UMEM: Unified Memory Extraction and Management Framework for Generalizable Memory
Yongshi Ye, Hui Jiang, Feihu Jiang, Tian Lan, Yichao Du, Biao Fu, Xiaodong Shi, Qianghuai Jia, Longyue Wang, Weihua Luo
TL;DR
UMEM tackles the challenge of generalizable self-evolving memories for LLM-based agents by jointly optimizing memory extraction and management. It introduces Semantic Neighborhood Modeling to enforce cross-task generalization and uses a Marginal Utility Reward with Group Relative Policy Optimization to train the Mem-Optimizer, followed by Online Memory Evolution. Empirical results across five benchmarks show substantial improvements over competitive baselines, with stronger executors and larger mem-optimizer models yielding greater gains and a monotonic growth of performance during continual interaction. The approach enables robust, executor-agnostic lifelong learning in open-ended environments and provides a scalable path toward generalizable, self-improving memory systems.
Abstract
Self-evolving memory serves as the trainable parameters for Large Language Models (LLMs)-based agents, where extraction (distilling insights from experience) and management (updating the memory bank) must be tightly coordinated. Existing methods predominately optimize memory management while treating memory extraction as a static process, resulting in poor generalization, where agents accumulate instance-specific noise rather than robust memories.
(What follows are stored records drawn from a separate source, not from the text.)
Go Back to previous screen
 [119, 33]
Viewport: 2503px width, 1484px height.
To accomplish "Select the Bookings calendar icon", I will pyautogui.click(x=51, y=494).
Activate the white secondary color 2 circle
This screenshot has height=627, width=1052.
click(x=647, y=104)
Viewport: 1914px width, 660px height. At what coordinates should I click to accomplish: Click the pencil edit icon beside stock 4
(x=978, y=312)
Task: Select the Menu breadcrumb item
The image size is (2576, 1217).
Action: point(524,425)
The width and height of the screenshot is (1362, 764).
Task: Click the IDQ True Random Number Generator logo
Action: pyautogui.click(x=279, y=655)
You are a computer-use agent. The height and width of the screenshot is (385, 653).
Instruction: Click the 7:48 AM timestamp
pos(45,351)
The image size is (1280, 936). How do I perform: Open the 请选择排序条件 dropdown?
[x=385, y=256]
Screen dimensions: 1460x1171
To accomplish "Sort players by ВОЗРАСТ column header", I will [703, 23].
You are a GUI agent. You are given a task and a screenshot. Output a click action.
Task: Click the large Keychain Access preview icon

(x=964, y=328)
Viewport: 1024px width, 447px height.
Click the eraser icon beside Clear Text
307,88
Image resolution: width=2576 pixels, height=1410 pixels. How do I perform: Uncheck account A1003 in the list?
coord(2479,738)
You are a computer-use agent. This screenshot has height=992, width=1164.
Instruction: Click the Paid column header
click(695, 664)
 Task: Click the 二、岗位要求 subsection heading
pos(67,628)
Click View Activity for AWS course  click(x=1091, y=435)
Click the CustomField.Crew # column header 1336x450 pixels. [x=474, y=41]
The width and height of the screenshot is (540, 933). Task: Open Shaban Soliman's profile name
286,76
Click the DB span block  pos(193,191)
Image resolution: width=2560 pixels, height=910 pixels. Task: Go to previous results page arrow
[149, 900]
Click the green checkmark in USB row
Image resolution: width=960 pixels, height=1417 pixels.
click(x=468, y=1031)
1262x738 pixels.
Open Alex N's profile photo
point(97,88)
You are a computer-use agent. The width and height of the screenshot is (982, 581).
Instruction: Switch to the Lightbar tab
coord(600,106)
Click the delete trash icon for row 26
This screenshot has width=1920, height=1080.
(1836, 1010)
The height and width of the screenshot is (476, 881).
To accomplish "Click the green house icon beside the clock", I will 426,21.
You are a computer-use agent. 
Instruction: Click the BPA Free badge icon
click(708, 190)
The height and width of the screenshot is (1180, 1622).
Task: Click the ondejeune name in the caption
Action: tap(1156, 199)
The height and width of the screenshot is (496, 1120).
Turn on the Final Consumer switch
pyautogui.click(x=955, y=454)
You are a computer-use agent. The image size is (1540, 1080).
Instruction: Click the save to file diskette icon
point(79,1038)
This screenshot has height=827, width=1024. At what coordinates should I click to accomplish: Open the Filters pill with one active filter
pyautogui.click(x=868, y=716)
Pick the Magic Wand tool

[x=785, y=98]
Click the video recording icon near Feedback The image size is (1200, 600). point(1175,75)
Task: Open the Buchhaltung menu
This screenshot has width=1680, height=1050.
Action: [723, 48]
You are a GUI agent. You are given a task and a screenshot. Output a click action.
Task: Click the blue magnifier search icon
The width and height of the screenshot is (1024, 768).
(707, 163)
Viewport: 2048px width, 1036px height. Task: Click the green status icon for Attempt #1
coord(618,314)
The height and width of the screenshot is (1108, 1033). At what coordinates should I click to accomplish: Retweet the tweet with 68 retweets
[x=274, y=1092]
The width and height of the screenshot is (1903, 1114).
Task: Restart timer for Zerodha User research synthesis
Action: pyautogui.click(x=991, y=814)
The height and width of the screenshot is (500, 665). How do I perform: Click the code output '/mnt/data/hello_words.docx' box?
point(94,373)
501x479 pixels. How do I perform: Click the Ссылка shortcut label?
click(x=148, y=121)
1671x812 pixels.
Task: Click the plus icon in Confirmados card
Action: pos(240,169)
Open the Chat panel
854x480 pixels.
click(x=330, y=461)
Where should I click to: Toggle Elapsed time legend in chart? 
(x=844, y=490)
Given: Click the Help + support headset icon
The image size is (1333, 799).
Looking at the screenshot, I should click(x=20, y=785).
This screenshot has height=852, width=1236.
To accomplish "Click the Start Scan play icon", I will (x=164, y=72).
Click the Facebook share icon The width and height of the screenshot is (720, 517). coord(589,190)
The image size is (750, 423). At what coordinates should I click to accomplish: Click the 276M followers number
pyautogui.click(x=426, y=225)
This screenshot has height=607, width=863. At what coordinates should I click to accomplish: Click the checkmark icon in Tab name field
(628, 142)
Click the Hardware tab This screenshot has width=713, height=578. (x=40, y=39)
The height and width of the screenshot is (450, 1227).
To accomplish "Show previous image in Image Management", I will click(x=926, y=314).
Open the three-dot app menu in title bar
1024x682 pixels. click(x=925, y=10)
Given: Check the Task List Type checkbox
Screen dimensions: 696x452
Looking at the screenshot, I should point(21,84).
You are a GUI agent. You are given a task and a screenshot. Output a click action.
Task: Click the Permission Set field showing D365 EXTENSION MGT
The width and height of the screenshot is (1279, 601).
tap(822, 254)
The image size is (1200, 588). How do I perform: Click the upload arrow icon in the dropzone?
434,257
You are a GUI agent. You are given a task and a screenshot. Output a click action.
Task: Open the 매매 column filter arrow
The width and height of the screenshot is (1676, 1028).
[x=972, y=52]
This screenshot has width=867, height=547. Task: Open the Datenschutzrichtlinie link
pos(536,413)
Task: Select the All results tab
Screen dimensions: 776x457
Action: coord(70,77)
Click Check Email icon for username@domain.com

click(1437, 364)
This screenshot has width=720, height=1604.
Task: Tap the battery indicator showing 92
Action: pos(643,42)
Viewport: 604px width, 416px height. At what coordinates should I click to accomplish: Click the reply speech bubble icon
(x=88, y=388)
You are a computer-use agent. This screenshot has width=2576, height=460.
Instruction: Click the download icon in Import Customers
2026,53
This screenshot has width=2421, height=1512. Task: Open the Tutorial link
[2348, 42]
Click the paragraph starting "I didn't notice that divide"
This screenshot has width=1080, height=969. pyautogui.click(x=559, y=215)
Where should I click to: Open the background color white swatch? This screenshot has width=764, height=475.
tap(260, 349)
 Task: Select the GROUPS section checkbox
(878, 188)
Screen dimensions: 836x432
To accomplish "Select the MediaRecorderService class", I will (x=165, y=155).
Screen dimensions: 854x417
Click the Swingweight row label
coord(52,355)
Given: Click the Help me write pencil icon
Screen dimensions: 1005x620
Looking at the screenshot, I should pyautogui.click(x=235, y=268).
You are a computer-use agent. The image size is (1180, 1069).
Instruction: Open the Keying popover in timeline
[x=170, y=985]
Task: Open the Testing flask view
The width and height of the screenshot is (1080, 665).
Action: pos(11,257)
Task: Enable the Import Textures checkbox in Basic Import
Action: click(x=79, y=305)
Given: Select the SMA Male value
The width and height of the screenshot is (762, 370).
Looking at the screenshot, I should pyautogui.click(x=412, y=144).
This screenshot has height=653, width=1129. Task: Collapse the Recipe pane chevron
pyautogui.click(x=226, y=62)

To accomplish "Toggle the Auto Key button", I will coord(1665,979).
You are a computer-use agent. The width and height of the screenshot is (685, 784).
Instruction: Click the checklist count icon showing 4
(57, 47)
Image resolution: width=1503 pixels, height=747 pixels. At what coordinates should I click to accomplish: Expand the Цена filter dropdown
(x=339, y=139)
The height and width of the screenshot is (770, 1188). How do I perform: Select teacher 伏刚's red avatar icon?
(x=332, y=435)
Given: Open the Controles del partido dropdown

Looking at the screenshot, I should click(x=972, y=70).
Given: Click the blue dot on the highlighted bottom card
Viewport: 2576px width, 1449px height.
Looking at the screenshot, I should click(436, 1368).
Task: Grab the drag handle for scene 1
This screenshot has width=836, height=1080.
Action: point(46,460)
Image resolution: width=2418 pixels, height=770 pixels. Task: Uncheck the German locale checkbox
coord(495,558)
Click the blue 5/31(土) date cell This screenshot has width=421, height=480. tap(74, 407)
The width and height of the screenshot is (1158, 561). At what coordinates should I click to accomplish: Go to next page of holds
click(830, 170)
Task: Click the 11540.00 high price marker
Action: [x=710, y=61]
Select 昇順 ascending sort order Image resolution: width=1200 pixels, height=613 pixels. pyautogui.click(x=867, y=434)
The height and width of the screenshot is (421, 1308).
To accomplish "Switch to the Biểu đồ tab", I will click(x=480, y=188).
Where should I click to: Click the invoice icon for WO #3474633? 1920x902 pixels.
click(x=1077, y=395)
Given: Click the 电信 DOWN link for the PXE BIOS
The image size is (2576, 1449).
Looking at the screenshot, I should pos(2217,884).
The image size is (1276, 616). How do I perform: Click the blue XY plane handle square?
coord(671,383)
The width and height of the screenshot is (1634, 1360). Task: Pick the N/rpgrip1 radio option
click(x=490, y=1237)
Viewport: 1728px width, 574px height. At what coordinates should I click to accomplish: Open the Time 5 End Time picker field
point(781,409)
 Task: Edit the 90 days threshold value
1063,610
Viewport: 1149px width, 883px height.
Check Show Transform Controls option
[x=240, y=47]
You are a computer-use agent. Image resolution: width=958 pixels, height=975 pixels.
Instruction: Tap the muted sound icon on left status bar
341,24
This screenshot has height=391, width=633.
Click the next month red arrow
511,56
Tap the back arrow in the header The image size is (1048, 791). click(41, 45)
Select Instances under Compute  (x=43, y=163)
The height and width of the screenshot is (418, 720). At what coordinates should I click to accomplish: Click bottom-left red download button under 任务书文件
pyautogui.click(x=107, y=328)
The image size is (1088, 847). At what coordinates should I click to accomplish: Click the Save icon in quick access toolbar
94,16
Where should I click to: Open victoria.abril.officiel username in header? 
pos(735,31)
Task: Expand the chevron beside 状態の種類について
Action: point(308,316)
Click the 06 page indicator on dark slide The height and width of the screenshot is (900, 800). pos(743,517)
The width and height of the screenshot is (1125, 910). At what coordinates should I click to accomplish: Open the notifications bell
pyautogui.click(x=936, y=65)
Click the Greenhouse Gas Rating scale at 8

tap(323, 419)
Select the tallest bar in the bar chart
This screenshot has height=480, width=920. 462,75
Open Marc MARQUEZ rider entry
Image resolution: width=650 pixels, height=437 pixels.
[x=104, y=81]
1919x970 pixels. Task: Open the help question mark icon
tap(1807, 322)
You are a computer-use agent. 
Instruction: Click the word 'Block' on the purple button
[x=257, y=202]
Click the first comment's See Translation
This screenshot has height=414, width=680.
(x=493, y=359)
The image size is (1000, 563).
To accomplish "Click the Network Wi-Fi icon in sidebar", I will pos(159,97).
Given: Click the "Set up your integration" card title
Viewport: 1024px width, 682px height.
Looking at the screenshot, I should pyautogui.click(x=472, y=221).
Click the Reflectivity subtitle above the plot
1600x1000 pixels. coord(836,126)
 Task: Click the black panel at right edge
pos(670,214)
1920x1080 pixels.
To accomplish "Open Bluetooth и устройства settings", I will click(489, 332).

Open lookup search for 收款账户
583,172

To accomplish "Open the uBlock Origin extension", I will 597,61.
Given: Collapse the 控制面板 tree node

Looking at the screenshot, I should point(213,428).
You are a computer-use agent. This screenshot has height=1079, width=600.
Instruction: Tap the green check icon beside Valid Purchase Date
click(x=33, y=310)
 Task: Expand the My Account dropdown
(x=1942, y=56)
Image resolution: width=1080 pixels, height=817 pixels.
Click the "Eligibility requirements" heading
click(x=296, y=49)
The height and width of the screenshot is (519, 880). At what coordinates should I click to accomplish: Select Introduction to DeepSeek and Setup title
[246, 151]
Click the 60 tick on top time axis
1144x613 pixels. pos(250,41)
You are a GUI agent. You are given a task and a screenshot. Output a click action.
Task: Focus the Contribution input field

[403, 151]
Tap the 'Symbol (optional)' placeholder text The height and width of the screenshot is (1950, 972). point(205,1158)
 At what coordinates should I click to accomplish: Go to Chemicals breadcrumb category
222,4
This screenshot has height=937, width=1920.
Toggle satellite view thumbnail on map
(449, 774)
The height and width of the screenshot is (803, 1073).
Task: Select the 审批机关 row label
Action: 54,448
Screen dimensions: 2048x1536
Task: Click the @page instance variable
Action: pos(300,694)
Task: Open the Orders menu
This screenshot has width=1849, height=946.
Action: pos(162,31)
To address this, we propose Unified Memory Extraction and Management (UMEM), a self-evolving agent framework that jointly optimizes a Large Language Model to simultaneous extract and manage memories. To mitigate overfitting to specific instances, we introduce Semantic Neighborhood Modeling and optimize the model with a neighborhood-level marginal utility reward via GRPO. This approach ensures memory generalizability by evaluating memory utility across clusters of semantically related queries. Extensive experiments across five benchmarks demonstrate that UMEM significantly outperforms highly competitive baselines, achieving up to a 10.67% improvement in multi-turn interactive tasks. Futhermore, UMEM maintains a monotonic growth curve during continuous evolution. Codes and models will be publicly released.